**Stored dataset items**
────────

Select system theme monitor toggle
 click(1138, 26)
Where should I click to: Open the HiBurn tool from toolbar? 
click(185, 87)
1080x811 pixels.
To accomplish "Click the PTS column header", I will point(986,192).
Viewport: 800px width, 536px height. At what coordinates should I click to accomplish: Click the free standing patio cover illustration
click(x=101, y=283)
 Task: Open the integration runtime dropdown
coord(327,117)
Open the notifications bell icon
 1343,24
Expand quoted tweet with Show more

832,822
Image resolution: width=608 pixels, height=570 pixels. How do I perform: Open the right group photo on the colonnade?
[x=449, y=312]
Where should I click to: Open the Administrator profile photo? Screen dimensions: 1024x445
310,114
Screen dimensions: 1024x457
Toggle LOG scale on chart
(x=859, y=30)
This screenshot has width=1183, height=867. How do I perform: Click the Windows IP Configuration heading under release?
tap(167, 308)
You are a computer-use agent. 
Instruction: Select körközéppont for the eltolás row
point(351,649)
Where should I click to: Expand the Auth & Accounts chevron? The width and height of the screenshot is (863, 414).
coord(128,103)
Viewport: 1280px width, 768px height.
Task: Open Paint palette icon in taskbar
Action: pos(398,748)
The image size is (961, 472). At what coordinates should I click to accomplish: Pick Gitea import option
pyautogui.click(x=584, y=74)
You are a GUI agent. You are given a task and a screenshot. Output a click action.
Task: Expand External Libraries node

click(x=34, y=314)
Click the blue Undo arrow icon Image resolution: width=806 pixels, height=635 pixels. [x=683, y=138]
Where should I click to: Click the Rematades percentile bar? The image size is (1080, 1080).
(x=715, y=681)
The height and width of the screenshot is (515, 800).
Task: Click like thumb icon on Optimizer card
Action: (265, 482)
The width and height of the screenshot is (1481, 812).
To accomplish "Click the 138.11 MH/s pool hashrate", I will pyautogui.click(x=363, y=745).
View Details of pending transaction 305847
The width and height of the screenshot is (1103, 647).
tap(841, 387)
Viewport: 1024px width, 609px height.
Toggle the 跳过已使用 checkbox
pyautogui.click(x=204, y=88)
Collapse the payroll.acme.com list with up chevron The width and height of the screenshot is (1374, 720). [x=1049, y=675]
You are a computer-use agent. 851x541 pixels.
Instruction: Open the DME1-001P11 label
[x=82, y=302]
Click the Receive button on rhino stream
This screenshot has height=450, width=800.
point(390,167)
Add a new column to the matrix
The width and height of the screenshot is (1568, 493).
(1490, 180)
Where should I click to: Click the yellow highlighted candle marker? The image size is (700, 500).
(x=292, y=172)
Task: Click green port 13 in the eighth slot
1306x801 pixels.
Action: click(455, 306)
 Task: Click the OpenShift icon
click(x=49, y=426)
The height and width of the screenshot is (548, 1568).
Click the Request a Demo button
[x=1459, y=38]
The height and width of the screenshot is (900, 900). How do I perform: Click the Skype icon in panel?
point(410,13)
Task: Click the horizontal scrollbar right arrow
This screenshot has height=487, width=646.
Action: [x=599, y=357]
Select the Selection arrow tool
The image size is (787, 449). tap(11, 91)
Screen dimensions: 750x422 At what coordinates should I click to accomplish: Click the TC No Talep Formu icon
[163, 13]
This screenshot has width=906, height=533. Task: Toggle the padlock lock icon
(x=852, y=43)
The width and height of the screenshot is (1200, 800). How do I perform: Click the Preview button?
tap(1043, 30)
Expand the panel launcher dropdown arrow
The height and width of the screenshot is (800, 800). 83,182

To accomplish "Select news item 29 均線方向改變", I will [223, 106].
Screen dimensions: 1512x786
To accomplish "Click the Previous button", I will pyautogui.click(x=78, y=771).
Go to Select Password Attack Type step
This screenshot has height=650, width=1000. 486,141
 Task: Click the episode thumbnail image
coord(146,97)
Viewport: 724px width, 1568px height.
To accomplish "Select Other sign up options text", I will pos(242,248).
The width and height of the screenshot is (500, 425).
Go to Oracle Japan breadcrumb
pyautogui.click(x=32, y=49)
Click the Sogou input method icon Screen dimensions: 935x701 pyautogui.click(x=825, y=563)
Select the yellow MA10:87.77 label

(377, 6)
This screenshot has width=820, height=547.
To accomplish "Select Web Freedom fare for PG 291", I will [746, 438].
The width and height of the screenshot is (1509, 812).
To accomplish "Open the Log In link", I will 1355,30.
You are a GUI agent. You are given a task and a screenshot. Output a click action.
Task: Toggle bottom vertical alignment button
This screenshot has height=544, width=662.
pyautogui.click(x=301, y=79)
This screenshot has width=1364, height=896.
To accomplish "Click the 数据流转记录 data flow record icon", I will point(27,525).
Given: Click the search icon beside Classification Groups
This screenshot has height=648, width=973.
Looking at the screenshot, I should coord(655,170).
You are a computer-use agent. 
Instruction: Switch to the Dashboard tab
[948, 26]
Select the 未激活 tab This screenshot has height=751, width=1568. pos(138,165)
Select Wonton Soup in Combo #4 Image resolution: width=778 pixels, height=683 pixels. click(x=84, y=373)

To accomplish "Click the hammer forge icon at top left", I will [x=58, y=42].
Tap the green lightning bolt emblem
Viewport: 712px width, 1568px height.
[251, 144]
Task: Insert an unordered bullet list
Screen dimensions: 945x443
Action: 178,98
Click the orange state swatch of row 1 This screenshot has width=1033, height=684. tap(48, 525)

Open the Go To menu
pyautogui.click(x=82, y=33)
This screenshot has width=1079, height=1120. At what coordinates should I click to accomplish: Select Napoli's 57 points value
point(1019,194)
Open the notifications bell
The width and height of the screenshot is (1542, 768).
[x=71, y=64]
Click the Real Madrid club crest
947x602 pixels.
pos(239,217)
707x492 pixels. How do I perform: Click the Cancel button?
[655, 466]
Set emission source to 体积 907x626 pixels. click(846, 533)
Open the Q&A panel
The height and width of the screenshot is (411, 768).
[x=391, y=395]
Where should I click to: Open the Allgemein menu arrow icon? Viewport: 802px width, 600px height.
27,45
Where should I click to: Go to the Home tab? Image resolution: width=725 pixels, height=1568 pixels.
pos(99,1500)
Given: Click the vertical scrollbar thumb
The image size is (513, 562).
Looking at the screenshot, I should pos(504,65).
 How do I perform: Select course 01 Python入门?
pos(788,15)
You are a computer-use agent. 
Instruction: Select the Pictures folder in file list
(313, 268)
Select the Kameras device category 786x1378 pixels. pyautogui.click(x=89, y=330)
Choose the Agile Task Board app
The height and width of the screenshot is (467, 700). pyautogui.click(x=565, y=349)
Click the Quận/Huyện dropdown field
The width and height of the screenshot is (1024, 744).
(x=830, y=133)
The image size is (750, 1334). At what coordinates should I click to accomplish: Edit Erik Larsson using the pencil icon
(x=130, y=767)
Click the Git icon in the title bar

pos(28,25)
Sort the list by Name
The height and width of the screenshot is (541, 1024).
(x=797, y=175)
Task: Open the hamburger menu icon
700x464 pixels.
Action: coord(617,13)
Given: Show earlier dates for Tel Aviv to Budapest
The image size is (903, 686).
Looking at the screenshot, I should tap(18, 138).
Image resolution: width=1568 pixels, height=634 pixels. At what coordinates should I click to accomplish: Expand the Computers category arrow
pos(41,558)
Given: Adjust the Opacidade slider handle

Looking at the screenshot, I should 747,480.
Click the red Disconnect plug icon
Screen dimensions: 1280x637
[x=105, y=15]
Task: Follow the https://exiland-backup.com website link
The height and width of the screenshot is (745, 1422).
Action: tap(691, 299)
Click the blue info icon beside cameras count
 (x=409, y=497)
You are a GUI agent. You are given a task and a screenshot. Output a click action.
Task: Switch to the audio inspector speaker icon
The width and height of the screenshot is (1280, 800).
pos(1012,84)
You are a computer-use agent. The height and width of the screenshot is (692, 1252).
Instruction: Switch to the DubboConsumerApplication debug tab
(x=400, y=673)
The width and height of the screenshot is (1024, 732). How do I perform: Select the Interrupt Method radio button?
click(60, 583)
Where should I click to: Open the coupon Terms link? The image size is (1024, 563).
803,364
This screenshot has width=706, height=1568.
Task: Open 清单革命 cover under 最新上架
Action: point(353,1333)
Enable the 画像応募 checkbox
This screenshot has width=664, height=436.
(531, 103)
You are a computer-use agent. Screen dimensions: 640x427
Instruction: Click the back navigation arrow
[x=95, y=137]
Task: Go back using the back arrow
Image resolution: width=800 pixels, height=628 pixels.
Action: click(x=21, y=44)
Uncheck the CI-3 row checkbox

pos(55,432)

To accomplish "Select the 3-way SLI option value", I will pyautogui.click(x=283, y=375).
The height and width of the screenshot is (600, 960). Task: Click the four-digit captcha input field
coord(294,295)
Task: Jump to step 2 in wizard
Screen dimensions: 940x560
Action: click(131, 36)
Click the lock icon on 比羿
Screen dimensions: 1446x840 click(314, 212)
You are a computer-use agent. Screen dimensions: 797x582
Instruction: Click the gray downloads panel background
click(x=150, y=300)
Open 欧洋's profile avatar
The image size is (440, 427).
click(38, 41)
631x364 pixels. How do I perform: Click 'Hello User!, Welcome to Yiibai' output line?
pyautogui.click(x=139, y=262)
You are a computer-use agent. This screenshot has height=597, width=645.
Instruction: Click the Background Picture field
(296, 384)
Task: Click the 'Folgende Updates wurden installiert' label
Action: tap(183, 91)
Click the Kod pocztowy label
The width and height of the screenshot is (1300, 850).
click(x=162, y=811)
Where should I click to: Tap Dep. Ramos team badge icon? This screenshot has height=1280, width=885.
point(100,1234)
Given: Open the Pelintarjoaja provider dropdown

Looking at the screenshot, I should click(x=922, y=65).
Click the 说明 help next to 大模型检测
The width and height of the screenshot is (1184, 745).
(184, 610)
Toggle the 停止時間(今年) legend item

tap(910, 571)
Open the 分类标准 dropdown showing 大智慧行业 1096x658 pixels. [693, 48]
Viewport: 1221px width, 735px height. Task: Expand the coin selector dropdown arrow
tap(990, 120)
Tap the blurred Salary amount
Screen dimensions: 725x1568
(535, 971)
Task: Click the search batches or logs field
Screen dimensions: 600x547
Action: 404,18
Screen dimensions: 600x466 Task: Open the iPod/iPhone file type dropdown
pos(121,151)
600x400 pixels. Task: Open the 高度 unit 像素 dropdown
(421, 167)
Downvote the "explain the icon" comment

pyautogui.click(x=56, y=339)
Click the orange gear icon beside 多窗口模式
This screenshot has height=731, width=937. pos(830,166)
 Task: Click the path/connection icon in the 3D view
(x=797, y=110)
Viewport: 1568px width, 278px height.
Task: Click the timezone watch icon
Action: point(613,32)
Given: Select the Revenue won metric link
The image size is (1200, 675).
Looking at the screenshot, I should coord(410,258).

────────

**REQUIREMENT**
Copy out each line of the entries above that holds "vertical".

**RESULT**
Task: Toggle bottom vertical alignment button
Given: Click the vertical scrollbar thumb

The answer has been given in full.